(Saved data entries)

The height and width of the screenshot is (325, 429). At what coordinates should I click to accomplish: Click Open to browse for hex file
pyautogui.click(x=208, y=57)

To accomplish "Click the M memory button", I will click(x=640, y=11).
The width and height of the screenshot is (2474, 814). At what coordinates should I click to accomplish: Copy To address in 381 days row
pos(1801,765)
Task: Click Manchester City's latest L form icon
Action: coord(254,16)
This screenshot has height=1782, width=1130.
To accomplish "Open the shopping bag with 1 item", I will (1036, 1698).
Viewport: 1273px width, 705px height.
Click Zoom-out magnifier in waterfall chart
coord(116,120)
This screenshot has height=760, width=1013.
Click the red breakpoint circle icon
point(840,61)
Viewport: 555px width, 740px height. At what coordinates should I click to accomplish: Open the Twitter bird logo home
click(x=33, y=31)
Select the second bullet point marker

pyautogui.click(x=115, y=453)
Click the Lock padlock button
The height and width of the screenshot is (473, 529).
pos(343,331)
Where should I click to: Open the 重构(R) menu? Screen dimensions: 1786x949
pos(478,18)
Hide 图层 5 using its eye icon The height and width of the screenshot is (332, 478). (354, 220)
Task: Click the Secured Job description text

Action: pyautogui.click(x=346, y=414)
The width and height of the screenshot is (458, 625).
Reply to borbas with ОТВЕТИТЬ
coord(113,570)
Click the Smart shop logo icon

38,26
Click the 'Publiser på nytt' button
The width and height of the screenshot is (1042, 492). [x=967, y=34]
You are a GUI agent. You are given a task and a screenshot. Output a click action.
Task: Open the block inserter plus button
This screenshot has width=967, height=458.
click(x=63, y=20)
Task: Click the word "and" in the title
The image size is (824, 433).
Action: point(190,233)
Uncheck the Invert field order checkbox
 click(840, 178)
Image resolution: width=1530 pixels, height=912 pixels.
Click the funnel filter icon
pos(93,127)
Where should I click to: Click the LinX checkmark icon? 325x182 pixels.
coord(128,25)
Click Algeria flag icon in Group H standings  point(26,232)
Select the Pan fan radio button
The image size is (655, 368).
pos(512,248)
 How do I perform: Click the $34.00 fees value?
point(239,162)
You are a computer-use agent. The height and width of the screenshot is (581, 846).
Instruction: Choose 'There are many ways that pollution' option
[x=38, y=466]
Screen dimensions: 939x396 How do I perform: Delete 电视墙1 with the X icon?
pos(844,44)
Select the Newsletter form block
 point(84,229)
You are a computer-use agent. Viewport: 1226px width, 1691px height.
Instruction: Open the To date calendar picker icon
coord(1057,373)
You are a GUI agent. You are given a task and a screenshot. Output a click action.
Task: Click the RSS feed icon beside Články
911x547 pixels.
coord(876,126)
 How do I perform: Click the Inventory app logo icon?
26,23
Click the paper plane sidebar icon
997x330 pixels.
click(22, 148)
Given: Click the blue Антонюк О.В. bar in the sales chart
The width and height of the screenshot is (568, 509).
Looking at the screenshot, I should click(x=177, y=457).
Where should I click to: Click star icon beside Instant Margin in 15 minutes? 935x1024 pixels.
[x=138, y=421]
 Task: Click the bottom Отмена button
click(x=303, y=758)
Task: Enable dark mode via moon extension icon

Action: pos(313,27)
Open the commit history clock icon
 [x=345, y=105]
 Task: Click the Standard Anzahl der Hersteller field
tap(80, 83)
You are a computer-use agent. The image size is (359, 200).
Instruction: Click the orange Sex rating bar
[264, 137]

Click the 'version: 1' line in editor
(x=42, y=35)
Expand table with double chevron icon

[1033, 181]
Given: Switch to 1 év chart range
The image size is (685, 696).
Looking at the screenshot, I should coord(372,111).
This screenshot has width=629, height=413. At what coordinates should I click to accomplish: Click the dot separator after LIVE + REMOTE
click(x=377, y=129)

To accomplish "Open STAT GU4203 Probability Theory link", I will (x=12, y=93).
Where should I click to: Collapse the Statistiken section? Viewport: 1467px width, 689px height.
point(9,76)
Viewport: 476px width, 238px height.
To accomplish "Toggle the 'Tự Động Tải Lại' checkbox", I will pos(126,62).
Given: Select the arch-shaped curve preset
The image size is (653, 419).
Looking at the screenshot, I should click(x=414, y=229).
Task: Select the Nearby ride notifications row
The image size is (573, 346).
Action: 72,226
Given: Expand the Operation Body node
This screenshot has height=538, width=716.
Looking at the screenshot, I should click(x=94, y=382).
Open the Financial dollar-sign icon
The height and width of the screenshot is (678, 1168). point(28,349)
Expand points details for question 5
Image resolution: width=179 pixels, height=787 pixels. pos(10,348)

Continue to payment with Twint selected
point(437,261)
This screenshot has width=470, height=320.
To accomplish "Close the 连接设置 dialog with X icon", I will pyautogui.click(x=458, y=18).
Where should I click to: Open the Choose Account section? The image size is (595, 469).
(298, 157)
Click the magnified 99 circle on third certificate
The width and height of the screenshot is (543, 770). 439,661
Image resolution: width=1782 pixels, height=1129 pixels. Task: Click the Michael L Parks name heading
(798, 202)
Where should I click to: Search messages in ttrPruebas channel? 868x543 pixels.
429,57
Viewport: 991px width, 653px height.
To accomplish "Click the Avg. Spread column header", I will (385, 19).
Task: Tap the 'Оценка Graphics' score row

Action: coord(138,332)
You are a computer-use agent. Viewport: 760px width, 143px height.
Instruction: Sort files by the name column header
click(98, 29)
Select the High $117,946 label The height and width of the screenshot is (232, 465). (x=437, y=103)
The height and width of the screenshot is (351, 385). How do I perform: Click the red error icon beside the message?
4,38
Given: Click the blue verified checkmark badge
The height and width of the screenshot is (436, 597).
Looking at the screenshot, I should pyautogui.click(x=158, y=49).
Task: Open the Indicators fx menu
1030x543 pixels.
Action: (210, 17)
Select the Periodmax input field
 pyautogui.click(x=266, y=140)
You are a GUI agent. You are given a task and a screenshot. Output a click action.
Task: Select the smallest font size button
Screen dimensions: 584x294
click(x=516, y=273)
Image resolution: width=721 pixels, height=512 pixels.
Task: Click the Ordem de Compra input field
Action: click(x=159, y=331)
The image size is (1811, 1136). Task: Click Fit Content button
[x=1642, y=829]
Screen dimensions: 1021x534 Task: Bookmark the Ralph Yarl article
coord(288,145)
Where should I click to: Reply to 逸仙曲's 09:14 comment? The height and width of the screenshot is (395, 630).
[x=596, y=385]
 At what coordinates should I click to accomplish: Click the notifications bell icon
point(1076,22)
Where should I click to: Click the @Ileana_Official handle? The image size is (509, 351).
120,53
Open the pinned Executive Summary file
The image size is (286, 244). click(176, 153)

:: AIM OF THE EXERCISE ::
Where a line above contains the word "blue", copy that line.

:: FINISHED EXERCISE ::
Given: Click the blue Антонюк О.В. bar in the sales chart
Given: Click the blue verified checkmark badge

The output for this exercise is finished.